No centro dos acontecimentos narrados pelo filme está o facto de Jean Seberg, na sequência das suas tomadas de posição em defesa dos direitos dos afro-americanos — e, em particular, do seu apoio ao partido Panteras Negras —, ter sido sistematicamente vigiada pelo FBI. Mais do que isso: a agência de investigação e segurança dos EUA difundiu informações no sentido de desacreditar a sua personalidade, facto que levaria mesmo o marido de Seberg, o escritor Roman Gary (interpretado no filme por Yvan Attal), a considerar que a acção do FBI terá sido um factor decisivo na eclosão dos muitos problemas psicológicos da actriz e, por fim, na sua morte prematura (provável suicídio, nunca esclarecido), contava 40 anos.

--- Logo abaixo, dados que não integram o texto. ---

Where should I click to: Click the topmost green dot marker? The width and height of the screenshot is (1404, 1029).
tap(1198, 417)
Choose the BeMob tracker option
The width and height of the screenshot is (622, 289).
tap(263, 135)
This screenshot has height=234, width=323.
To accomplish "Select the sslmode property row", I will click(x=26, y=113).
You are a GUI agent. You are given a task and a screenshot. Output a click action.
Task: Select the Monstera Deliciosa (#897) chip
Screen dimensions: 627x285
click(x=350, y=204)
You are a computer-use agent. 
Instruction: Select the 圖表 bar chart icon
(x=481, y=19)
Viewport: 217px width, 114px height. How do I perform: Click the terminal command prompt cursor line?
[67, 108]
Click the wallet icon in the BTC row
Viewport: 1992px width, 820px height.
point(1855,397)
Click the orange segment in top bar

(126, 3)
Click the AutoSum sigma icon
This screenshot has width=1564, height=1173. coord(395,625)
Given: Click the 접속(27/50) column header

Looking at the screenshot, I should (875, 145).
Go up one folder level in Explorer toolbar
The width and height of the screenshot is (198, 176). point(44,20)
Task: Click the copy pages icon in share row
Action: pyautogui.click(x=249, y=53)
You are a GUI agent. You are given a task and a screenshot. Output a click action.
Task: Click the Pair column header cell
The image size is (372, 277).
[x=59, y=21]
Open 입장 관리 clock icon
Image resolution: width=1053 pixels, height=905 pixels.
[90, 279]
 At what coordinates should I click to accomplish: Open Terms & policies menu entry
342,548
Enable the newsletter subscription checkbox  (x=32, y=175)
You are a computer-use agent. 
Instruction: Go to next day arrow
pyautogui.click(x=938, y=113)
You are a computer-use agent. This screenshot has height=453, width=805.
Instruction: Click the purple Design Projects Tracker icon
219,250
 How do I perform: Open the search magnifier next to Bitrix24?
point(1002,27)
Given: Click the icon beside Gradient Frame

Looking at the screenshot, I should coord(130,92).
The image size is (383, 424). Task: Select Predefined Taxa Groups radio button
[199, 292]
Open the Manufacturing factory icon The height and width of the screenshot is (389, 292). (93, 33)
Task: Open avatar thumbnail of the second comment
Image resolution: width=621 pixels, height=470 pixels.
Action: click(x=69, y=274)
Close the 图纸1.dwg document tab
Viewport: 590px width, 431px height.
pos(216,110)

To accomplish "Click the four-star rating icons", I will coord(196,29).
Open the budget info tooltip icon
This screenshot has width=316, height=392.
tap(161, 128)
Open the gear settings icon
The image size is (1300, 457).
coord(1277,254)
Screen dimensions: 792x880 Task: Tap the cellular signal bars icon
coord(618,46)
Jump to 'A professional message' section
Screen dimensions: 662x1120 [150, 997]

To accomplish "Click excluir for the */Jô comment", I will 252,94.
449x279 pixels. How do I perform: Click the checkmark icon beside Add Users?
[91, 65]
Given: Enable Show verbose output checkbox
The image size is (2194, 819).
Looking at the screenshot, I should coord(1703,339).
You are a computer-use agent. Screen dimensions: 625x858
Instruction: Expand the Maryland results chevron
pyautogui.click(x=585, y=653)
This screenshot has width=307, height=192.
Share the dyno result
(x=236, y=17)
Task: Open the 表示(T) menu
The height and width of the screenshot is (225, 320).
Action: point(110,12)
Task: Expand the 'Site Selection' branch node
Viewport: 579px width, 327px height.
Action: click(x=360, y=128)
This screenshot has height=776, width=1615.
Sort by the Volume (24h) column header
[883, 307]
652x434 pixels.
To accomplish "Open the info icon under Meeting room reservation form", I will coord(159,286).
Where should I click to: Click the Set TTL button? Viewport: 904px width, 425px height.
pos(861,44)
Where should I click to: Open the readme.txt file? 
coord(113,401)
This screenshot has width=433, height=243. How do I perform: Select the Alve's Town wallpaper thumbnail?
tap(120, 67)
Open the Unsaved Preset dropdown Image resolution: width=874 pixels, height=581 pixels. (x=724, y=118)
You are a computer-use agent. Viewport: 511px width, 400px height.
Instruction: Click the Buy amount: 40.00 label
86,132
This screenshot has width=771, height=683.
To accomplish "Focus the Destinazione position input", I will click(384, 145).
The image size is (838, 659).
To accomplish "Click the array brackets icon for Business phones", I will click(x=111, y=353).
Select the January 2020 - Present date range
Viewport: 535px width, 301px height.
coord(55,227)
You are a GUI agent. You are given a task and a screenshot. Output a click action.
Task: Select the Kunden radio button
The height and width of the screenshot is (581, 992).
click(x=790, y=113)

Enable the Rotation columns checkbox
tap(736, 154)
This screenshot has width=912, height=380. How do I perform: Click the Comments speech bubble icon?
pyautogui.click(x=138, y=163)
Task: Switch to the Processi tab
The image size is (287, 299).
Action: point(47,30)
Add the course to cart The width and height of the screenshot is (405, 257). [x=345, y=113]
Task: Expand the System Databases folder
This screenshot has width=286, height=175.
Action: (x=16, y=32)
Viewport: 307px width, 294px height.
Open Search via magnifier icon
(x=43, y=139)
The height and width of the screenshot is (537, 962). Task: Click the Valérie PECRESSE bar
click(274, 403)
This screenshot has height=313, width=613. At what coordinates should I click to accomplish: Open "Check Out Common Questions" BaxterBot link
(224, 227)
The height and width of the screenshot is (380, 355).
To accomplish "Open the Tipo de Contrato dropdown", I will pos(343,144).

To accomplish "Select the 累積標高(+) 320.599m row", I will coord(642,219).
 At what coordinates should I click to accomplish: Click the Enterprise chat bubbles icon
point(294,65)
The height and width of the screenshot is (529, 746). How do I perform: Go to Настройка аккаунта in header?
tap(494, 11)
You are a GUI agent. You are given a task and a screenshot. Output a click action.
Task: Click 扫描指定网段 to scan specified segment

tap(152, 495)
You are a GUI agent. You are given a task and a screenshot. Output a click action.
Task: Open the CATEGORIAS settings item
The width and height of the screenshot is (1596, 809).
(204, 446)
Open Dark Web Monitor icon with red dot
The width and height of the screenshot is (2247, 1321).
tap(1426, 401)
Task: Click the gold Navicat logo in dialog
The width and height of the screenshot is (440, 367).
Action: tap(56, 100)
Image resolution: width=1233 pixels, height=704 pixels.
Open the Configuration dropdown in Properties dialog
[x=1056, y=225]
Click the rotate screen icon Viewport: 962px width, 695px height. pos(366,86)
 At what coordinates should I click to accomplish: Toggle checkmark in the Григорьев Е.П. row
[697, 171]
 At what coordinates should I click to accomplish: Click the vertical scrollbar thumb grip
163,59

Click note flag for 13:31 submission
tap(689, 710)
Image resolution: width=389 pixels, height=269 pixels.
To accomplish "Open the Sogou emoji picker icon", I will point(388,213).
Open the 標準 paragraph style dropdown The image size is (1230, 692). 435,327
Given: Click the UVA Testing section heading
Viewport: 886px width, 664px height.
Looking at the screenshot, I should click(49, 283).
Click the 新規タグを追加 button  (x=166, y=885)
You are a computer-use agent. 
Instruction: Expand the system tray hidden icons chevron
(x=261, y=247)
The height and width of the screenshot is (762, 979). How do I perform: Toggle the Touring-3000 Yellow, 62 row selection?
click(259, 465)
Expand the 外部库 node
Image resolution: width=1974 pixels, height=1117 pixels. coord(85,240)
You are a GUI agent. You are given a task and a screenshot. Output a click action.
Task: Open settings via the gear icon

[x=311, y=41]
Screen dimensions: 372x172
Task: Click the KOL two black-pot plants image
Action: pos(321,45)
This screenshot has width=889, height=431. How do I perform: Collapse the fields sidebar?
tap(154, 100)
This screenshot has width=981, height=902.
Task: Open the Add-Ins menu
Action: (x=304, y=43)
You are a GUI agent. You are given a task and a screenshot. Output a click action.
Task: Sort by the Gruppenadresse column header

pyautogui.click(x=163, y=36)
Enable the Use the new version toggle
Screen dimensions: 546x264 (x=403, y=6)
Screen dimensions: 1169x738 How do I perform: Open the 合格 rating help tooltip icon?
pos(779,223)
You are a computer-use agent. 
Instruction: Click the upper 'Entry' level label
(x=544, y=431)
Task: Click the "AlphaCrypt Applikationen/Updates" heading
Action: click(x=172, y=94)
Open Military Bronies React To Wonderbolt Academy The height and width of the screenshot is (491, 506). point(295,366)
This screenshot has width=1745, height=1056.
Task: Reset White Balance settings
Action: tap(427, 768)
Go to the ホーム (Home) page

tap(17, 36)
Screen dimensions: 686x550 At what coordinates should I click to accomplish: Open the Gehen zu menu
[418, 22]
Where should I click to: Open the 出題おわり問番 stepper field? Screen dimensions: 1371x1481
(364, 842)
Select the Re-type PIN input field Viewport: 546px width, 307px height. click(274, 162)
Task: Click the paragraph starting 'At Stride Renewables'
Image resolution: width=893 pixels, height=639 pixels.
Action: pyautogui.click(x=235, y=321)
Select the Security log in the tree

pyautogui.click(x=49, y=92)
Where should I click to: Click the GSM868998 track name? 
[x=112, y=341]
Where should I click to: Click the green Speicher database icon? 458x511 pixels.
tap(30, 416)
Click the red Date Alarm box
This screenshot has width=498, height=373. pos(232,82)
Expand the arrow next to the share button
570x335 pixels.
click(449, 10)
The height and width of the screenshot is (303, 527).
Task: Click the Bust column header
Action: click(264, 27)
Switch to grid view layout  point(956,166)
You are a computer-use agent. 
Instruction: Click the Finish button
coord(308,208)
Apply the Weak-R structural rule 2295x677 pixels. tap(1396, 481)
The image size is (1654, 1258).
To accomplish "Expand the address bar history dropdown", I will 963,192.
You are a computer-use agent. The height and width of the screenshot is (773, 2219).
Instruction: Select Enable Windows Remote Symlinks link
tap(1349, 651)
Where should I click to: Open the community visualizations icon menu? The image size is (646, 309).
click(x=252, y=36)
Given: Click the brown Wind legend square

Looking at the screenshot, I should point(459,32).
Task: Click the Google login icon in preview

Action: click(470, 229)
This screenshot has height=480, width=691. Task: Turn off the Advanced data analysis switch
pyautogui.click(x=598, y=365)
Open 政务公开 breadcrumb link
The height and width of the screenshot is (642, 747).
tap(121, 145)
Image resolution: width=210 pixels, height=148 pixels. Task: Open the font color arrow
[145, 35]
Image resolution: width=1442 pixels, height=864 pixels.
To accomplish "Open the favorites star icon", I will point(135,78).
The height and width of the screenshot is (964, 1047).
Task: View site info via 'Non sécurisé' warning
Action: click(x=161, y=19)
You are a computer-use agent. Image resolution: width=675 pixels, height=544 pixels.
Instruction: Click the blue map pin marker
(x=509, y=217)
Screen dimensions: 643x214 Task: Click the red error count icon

O filme, entenda-se, não é uma “tese” sobre esta colecção de factos (as referidas declarações de Gary nem sequer são citadas). Aquilo que lhe confere uma especial qualidade evocativa, a que talvez possamos chamar “psicológica”, é o facto de lançar pistas sobre esta complexa teia de personagens, sem santificar umas ou demonizar outras. Nesta perspectiva, o infeliz subtítulo português ('Contra Todos os Inimigos') ignora os contrastes afectivos e emocionais que são, em boa verdade, a matéria principal do filme, a ponto de personagens como o militante Hakim Jamal (Anthony Mackie) ou o investigador do FBI Jack Solomon (Jack O’Connell) serem tratadas muito para lá de qualquer cliché dramático ou ideológico.
Tudo isto passa, como é óbvio, pela composição de Kristen Stewart, assumindo a figura de Jean Seberg muito para lá de qualquer mimetismo simplista (mesmo se o cabelo curto ou o vestido às riscas de O Acossado são inevitáveis referências iconográficas). É também um labor de risco, já que se trata de encontrar uma verdade humana que ilumine a herança mitológica de Seberg, sem a remeter para uma abstracção sem espessura histórica. Enfim, são elementos que confirmam o estatuto de Seberg - Contra Todos os Inimigos como um peculiar objecto fora de moda.